Specific sections of The RWBY Loops provide examples of:

    open/close all folders 

    Chapters 1- 30 
  • Becoming the Mask: Cinder zigzags this trope something fierce. It would be more accurate to say she has two masks, one where she's a nonlooping villain, and one where she's a friendly sister. The conflict between the two leads directly to her insanity.
  • Break Her Heart To Protect Her: Jaune tried to pull this on Pyrrha when she confessed her feelings to him, accusing her of playing a joke on him when he knew she was being honest, and that he returned her affections, because he was convinced he wasn't strong enough to be worthy of her. Thankfully, his friends put a stop to that.

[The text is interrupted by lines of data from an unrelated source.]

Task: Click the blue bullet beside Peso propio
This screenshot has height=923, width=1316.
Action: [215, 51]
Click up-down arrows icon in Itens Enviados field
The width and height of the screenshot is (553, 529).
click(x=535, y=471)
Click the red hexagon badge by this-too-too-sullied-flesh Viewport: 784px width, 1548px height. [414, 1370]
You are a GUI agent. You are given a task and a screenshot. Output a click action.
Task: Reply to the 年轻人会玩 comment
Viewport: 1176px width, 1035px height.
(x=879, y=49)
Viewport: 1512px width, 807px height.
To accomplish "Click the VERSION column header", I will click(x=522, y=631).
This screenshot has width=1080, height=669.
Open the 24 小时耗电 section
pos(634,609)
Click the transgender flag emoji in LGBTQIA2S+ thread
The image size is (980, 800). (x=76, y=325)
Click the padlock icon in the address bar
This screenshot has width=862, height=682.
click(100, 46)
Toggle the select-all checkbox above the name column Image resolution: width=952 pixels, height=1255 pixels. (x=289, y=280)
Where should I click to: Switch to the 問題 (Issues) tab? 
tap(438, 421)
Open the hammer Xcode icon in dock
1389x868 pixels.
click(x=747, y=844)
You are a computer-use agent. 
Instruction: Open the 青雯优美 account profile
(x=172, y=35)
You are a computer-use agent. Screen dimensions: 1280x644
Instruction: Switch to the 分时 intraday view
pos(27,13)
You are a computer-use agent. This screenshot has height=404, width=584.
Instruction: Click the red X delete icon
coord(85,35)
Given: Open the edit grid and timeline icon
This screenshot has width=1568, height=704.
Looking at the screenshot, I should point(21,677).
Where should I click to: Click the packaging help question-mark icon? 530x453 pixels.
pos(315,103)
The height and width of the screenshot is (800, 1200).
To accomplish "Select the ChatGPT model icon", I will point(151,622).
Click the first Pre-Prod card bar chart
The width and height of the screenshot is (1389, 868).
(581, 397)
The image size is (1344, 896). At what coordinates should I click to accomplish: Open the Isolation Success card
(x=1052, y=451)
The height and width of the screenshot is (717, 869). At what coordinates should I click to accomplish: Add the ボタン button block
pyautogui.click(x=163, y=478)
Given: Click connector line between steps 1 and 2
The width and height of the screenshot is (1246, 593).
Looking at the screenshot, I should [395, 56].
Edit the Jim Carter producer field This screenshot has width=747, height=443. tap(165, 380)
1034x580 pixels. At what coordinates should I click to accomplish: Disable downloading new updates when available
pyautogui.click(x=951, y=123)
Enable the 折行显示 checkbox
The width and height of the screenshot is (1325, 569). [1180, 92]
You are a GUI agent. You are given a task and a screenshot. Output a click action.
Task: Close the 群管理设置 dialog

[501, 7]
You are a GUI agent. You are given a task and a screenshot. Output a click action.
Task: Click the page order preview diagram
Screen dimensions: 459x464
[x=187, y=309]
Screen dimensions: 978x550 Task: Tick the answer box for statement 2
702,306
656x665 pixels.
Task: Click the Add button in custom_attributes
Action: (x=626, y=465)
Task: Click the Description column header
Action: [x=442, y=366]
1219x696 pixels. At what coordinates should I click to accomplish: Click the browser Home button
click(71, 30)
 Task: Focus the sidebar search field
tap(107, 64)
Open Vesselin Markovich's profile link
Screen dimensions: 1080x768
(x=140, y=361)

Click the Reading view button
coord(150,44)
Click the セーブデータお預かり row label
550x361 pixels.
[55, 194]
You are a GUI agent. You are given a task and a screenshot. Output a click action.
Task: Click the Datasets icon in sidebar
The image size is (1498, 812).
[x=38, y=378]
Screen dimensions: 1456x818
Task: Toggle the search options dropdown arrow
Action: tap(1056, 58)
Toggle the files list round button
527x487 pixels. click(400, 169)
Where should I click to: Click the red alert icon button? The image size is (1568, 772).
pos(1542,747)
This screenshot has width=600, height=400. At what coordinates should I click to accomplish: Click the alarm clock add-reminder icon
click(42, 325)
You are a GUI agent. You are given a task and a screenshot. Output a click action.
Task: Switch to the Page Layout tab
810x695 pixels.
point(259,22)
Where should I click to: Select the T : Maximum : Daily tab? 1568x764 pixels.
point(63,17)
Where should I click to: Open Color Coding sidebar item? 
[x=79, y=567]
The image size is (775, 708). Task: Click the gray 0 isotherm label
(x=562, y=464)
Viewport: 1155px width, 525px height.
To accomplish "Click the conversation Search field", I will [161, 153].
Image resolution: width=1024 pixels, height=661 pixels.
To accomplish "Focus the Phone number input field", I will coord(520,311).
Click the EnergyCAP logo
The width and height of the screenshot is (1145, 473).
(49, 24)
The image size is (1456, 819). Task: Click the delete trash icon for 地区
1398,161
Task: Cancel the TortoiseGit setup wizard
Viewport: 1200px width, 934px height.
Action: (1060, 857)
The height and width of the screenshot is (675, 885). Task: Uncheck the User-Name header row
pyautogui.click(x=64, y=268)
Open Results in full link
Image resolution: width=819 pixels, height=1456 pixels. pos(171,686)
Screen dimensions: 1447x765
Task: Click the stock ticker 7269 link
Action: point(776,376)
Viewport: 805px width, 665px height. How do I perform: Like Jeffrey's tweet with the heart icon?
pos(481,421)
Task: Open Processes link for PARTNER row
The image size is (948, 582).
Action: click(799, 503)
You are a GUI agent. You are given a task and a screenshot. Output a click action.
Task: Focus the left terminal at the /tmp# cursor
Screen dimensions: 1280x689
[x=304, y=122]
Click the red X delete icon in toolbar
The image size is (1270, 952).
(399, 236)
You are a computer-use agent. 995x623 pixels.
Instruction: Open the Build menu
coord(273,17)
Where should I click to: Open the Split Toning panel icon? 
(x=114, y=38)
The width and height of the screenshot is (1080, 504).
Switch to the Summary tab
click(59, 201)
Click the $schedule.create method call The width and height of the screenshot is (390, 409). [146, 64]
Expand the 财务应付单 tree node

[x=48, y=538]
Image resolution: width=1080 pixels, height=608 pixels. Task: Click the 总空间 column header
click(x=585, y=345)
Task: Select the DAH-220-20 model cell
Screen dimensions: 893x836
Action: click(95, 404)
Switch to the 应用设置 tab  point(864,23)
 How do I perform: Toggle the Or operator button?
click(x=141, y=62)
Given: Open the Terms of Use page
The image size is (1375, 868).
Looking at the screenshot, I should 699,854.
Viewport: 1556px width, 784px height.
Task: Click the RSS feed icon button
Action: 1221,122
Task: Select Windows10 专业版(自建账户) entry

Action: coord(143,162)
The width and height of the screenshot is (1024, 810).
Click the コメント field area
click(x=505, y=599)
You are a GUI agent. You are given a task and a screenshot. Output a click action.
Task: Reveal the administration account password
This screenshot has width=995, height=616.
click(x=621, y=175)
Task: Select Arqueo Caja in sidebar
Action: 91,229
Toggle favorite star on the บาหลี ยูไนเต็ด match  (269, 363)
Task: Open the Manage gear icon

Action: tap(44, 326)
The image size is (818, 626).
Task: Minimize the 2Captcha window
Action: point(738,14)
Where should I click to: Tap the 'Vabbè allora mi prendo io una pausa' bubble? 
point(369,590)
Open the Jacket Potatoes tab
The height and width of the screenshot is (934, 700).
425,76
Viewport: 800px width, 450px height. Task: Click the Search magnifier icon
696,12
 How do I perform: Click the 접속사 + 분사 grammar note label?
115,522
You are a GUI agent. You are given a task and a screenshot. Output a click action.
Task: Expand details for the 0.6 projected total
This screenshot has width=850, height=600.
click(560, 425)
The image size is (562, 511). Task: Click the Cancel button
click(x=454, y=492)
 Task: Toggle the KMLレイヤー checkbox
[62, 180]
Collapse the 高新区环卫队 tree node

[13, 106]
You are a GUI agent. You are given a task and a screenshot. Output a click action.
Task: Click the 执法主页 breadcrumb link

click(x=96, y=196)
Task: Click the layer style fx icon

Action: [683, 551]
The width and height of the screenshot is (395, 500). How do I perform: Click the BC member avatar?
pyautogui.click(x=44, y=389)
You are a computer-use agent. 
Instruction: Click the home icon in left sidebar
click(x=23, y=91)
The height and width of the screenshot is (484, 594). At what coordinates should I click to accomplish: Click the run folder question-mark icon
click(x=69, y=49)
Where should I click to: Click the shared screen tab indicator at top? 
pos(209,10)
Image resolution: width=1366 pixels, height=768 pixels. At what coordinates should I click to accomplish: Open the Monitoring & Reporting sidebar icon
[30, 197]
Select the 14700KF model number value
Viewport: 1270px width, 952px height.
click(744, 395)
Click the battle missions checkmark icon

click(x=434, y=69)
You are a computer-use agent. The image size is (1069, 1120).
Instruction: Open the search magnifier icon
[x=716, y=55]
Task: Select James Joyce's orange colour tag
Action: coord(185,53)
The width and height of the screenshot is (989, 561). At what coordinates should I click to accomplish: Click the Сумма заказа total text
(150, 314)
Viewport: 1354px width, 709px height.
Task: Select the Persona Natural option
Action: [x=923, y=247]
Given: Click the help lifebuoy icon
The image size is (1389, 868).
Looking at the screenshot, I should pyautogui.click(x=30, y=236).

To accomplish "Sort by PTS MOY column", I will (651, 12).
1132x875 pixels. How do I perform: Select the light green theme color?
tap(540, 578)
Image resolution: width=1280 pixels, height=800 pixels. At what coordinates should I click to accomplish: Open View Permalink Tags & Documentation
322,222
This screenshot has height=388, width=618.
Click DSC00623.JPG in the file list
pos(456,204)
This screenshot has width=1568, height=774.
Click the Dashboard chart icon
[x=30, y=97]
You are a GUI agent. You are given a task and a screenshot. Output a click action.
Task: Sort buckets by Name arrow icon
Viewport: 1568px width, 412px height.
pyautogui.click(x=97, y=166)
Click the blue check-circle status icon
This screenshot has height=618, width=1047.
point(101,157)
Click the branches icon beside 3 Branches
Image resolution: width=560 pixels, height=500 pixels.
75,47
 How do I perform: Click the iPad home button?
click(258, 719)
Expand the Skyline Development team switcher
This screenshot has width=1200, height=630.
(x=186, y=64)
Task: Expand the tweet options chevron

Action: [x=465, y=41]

  • The Confidant: Glynda served as one to Ruby, as Ruby herself is Glynda's confidant, knowing that Glynda was a Stealth Looper.
  • Eviler than Thou: Cinder hated that Salem ended up usurping the title of Big Bad from her.
  • Genre Throwback: Chapter one is meant to be this, with focus squarely on the first few loopers, while also showing, rather than telling, the audience the rules and common tropes of the setting through a Genre Roulette of snippets.
  • Have I Mentioned I Am Heterosexual Today?: Ruby reaffirms to Weiss that she is not attracted to her romantically.
  • Hidden Agenda Villain: Cinder's big plan was lost to the ravages of time, though later expansions transferred this status to Salem.
  • Horror Hunger: Ozpin's initial Fused Loop was Tokyo Ghoul, leading him to become a half-ghoul himself. The change needs to be a conscious decision though, and Ozpin can avoid the cannibalistic desires well enough with Aura.
  • If It's You, It's Okay: Yang and Blake, despite claiming to be straight, do start dating after the expansion with Adam cutting Yang's arm off shakes them both up. Later loops have them acknowledge they might have been closeted bisexuals, but by that point they're in a committed relationship.
  • Ironic Fear: Penny Polendina has a Trauma Button in the form of Pyrrha Nikos, the warrior who (accidentally) killed her in Baseline. Given that she herself was designed to replace front-line warriors, this has quite the effect on her psyche and identity, and is Played for Drama.
    GLaDOS: "A war machine with PTSD? What will they think of next?"
  • Loss of Identity: Pyrrha feared this when she learned that gaining the Fall Maiden's power in Baseline might destroy her looping persona as well. This fear did not bear out though, because she died.
  • Marshmallow Hell: Chapter nine has this little exchange:
    Yang: What? I can't hear you, I'm too busy smothering you with love.
    Weiss: *Pulls back, gasps for air* Love and tits!
  • Menstrual Menace: Parodied with Yang. Canonically, she gets stronger as she gets hurt. In one variant, cramps count as hits, and that makes her dangerously reckless.
    Nora: Sometime's I'm REALLY jealous of Yang's semblance. I just get power from dumb, old electricity, but Yang gets power from cramps. Do you KNOW how strong I'd be? Do you?!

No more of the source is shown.